## Work instruction:
Where does the string "chart" appear? Copy every line of the entries below that holds it.
══ Records for processing
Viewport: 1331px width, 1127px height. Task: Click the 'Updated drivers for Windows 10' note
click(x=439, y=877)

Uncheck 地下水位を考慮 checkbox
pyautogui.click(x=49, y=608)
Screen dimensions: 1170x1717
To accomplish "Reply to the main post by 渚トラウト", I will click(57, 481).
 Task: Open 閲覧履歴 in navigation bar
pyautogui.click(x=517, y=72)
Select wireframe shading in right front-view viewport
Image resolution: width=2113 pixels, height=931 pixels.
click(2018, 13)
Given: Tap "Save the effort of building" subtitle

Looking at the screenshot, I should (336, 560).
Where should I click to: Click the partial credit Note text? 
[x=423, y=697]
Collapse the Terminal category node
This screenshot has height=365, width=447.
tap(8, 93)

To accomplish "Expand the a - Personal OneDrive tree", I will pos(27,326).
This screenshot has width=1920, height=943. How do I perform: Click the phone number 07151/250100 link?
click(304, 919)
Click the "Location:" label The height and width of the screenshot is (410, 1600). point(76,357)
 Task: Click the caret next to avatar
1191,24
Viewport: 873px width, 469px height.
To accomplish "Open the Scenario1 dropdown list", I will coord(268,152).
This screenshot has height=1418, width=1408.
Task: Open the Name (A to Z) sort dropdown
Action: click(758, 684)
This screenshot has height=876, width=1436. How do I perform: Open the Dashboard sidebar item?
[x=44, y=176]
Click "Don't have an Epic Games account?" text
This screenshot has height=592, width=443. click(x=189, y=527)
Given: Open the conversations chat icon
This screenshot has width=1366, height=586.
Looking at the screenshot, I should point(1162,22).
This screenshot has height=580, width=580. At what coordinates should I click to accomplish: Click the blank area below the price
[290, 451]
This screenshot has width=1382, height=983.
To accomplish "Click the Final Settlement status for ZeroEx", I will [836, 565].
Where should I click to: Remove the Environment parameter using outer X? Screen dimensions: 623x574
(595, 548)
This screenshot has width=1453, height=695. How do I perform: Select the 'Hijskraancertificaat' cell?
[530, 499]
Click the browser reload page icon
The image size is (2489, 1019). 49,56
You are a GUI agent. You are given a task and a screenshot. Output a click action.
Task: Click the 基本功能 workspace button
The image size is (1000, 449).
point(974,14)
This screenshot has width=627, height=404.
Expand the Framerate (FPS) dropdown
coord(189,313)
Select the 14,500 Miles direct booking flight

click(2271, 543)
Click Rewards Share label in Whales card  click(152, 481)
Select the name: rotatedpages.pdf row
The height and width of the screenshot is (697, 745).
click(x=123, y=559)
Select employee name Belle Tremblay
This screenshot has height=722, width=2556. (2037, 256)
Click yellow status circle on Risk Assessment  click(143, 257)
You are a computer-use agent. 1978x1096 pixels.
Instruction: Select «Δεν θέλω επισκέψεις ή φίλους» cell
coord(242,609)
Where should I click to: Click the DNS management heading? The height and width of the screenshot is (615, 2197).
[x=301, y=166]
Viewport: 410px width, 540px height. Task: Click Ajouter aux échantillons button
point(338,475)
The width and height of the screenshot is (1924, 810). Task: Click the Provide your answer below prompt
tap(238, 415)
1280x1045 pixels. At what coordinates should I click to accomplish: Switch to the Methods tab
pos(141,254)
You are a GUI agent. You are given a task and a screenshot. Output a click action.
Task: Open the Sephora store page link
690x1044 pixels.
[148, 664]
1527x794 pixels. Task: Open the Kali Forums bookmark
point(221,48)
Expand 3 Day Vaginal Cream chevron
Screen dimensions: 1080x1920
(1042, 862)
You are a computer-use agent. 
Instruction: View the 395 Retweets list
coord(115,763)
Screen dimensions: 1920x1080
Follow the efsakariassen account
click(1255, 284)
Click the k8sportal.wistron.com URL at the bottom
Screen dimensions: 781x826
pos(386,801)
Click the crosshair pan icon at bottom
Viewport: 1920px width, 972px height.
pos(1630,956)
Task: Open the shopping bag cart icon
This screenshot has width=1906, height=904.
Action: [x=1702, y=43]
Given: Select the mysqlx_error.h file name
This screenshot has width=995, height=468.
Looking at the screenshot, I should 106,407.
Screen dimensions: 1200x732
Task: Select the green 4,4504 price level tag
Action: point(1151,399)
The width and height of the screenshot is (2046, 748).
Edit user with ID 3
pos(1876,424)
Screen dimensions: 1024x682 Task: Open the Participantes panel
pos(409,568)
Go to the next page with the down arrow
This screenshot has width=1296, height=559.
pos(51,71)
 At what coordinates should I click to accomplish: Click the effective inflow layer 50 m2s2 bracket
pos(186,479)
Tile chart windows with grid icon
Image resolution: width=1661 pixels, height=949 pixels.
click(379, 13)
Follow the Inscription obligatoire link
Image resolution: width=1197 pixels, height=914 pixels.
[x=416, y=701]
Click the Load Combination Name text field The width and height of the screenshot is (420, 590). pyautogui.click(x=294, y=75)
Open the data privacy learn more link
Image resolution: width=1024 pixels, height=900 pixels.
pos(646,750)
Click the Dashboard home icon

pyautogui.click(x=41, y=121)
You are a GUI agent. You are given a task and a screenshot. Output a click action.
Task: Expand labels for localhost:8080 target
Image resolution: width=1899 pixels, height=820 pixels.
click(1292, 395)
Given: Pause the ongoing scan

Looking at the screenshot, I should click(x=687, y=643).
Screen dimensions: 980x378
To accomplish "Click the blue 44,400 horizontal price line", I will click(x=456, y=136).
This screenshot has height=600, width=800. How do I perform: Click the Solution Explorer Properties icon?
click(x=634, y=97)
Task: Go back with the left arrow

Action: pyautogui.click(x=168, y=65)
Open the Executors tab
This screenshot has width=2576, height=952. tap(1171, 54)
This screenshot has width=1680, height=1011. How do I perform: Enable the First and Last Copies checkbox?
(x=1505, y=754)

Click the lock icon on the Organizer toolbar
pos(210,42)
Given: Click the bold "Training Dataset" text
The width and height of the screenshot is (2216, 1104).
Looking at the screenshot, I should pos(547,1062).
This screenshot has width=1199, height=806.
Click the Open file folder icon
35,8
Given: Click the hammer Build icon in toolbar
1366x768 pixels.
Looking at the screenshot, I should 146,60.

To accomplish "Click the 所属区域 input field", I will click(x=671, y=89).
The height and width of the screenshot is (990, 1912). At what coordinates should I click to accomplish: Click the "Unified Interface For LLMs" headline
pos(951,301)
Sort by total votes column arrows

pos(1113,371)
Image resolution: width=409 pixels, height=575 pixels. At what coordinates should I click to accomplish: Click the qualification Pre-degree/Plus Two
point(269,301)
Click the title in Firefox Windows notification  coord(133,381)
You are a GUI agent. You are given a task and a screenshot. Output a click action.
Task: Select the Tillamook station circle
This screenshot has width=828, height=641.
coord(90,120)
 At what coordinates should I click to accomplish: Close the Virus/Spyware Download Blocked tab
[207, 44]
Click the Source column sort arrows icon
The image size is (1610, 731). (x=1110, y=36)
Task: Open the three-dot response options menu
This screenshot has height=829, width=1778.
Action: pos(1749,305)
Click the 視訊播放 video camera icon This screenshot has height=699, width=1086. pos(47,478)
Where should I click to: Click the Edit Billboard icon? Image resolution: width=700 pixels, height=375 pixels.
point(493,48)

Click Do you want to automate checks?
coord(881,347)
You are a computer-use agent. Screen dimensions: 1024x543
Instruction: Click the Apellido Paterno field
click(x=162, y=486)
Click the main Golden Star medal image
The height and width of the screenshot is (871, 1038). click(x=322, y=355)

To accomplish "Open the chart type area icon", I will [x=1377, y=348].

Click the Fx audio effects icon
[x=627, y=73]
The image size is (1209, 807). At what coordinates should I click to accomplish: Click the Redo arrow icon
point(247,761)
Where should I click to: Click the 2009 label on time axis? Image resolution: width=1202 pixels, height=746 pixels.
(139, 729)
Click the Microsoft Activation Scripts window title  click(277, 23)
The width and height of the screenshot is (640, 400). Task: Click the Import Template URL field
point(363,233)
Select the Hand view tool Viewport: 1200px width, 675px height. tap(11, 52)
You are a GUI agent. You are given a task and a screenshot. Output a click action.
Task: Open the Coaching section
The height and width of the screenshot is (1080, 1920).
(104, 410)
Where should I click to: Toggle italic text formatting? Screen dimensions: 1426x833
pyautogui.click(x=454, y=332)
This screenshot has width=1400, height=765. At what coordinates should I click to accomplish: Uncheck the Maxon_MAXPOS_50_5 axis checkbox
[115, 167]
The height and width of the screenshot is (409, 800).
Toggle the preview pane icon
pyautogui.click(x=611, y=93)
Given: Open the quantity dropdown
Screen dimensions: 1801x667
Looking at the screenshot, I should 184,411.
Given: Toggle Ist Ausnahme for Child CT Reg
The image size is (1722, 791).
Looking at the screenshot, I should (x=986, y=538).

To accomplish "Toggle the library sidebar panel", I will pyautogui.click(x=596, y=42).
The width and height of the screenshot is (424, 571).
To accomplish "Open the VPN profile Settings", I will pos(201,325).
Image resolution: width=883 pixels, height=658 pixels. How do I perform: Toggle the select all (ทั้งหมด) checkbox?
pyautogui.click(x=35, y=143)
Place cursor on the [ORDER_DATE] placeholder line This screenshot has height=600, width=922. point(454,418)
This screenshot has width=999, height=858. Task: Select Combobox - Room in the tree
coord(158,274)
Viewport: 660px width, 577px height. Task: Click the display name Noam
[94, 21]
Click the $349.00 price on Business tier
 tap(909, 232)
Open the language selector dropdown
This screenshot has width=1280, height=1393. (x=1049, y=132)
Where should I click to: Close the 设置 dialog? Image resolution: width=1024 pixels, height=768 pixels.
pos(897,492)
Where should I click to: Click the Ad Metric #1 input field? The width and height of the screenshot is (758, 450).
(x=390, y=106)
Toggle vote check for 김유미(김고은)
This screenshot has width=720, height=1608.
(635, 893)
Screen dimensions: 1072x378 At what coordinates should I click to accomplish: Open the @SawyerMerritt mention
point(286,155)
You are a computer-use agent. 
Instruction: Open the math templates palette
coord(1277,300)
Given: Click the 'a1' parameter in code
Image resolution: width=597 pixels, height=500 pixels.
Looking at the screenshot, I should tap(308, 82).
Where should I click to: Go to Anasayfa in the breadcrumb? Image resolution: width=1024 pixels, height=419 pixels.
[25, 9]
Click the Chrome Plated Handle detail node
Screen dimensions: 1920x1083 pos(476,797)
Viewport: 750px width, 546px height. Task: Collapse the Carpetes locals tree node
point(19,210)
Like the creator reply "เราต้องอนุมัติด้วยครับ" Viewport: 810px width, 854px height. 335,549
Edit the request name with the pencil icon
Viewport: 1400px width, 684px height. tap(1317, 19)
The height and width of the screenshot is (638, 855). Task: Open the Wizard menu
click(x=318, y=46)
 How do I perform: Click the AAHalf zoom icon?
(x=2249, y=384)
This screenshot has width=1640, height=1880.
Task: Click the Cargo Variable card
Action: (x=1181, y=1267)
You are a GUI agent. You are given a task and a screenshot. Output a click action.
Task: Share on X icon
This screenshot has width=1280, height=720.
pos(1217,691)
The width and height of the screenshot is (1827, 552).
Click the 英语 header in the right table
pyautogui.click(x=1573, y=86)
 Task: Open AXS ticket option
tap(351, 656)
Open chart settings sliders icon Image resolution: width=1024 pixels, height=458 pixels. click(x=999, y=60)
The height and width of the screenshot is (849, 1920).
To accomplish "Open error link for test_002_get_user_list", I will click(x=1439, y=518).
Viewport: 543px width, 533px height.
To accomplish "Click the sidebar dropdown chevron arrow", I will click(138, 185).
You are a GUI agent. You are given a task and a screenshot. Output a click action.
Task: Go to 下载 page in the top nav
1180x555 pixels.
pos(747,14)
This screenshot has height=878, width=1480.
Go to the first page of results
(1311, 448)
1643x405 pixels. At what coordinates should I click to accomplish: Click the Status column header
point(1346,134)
════
## Response:
Tile chart windows with grid icon
To accomplish "Open the chart type area icon", I will [x=1377, y=348].
Open chart settings sliders icon Image resolution: width=1024 pixels, height=458 pixels. click(x=999, y=60)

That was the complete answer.